Stored data entries:
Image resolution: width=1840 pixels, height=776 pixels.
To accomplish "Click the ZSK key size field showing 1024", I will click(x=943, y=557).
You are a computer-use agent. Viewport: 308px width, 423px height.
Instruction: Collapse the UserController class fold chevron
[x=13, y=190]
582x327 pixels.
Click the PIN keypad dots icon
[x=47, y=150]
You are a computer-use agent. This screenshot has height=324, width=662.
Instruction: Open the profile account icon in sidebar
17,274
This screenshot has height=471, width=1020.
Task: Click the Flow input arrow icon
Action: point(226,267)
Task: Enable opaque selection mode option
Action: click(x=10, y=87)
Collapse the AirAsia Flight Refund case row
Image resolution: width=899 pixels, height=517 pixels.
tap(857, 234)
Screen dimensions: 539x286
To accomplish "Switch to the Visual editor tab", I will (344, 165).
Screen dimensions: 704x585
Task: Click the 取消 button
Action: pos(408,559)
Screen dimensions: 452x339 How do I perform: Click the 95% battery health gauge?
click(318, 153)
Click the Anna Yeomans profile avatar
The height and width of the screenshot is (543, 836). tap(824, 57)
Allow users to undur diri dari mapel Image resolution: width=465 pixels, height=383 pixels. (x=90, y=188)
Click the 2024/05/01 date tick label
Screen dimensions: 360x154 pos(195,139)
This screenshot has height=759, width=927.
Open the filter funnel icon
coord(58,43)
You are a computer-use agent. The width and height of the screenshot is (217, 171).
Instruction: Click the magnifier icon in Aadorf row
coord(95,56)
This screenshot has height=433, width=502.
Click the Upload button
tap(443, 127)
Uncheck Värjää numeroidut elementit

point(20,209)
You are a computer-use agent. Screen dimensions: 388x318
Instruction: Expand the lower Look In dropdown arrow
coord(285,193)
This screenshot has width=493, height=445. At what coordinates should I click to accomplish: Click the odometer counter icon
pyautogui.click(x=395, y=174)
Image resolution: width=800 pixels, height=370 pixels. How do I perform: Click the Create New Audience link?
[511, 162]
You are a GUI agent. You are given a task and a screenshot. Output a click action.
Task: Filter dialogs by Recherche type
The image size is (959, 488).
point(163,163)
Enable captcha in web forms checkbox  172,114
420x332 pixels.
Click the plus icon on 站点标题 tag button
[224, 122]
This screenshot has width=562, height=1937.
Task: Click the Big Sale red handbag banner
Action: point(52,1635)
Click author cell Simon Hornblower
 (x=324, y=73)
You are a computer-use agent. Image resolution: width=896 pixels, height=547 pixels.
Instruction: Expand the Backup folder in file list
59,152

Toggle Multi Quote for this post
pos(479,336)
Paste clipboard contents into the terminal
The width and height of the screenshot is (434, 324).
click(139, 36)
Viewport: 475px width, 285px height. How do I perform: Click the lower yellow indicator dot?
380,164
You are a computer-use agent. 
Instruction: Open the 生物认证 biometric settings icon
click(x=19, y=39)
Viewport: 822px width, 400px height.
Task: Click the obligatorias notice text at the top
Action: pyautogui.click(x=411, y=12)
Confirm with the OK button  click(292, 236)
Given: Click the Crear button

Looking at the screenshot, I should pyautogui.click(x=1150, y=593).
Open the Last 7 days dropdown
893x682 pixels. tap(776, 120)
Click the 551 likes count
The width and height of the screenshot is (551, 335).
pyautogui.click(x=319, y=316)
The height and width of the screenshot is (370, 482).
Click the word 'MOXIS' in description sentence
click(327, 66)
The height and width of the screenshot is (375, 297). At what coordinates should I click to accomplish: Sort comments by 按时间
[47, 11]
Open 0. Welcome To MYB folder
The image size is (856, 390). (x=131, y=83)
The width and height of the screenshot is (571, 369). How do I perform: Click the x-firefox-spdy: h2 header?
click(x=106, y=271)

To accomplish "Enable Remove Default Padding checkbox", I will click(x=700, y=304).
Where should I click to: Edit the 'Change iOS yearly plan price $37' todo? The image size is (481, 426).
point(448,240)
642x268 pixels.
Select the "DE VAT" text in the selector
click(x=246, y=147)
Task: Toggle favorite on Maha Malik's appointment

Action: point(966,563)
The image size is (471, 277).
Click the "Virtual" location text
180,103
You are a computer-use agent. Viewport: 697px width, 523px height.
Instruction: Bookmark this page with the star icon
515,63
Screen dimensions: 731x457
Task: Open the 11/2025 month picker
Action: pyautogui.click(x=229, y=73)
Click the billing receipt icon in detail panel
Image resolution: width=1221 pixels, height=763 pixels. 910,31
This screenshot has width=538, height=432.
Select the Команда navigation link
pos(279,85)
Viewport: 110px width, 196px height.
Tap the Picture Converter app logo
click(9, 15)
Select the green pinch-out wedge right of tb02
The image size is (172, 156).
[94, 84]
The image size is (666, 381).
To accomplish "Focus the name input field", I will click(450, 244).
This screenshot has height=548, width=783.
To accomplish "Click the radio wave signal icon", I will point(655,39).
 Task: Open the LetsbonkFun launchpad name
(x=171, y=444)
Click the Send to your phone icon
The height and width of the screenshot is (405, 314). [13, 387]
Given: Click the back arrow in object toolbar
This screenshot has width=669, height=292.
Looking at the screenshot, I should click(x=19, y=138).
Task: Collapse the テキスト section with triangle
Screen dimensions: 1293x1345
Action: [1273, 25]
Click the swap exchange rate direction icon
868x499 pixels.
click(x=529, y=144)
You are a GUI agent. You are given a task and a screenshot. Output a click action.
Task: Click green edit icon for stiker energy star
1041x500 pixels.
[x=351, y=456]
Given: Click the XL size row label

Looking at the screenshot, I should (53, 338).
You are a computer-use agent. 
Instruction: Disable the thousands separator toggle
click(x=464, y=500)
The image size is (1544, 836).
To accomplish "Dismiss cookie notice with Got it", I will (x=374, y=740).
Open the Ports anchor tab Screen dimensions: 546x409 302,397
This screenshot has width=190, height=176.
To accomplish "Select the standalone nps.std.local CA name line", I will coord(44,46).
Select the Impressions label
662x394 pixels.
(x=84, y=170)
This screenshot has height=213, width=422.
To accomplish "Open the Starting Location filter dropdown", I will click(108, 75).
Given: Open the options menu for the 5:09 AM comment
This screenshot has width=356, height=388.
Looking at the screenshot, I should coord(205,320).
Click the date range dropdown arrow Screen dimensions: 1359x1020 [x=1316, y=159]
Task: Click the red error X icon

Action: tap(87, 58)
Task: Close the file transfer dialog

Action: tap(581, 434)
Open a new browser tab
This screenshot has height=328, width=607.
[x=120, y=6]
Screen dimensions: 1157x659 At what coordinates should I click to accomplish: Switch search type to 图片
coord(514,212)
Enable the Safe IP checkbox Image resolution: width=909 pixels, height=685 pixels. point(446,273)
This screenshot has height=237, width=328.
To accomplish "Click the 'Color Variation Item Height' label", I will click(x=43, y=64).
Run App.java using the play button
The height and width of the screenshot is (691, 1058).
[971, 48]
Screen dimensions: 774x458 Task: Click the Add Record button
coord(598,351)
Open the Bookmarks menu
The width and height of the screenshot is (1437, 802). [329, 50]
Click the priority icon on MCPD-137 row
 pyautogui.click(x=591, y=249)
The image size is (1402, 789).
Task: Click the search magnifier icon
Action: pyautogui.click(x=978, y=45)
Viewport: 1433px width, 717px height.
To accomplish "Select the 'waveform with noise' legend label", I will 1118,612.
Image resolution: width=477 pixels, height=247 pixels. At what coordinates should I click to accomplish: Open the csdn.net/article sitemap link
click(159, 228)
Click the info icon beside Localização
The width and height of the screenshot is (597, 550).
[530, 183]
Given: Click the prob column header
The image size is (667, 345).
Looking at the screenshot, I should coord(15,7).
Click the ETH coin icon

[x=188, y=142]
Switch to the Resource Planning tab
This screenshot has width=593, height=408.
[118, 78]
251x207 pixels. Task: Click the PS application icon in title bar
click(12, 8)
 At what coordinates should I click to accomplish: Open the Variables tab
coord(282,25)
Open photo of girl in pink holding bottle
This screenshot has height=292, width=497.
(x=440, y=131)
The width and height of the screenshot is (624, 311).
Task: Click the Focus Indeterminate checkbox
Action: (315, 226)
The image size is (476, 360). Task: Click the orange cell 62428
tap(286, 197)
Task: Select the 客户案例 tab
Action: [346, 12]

YOUR TASK:
The first line of the entries above marks where to begin; repeat each line exactly through the one that contains "This screenshot has height=433, width=502.", and include that line.

RESPONSE FOR THIS EXERCISE:
Image resolution: width=1840 pixels, height=776 pixels.
To accomplish "Click the ZSK key size field showing 1024", I will click(x=943, y=557).
You are a computer-use agent. Viewport: 308px width, 423px height.
Instruction: Collapse the UserController class fold chevron
[x=13, y=190]
582x327 pixels.
Click the PIN keypad dots icon
[x=47, y=150]
You are a computer-use agent. This screenshot has height=324, width=662.
Instruction: Open the profile account icon in sidebar
17,274
This screenshot has height=471, width=1020.
Task: Click the Flow input arrow icon
Action: point(226,267)
Task: Enable opaque selection mode option
Action: click(x=10, y=87)
Collapse the AirAsia Flight Refund case row
Image resolution: width=899 pixels, height=517 pixels.
tap(857, 234)
Screen dimensions: 539x286
To accomplish "Switch to the Visual editor tab", I will (344, 165).
Screen dimensions: 704x585
Task: Click the 取消 button
Action: pos(408,559)
Screen dimensions: 452x339 How do I perform: Click the 95% battery health gauge?
click(318, 153)
Click the Anna Yeomans profile avatar
The height and width of the screenshot is (543, 836). tap(824, 57)
Allow users to undur diri dari mapel Image resolution: width=465 pixels, height=383 pixels. (x=90, y=188)
Click the 2024/05/01 date tick label
Screen dimensions: 360x154 pos(195,139)
This screenshot has height=759, width=927.
Open the filter funnel icon
coord(58,43)
You are a computer-use agent. The width and height of the screenshot is (217, 171).
Instruction: Click the magnifier icon in Aadorf row
coord(95,56)
This screenshot has height=433, width=502.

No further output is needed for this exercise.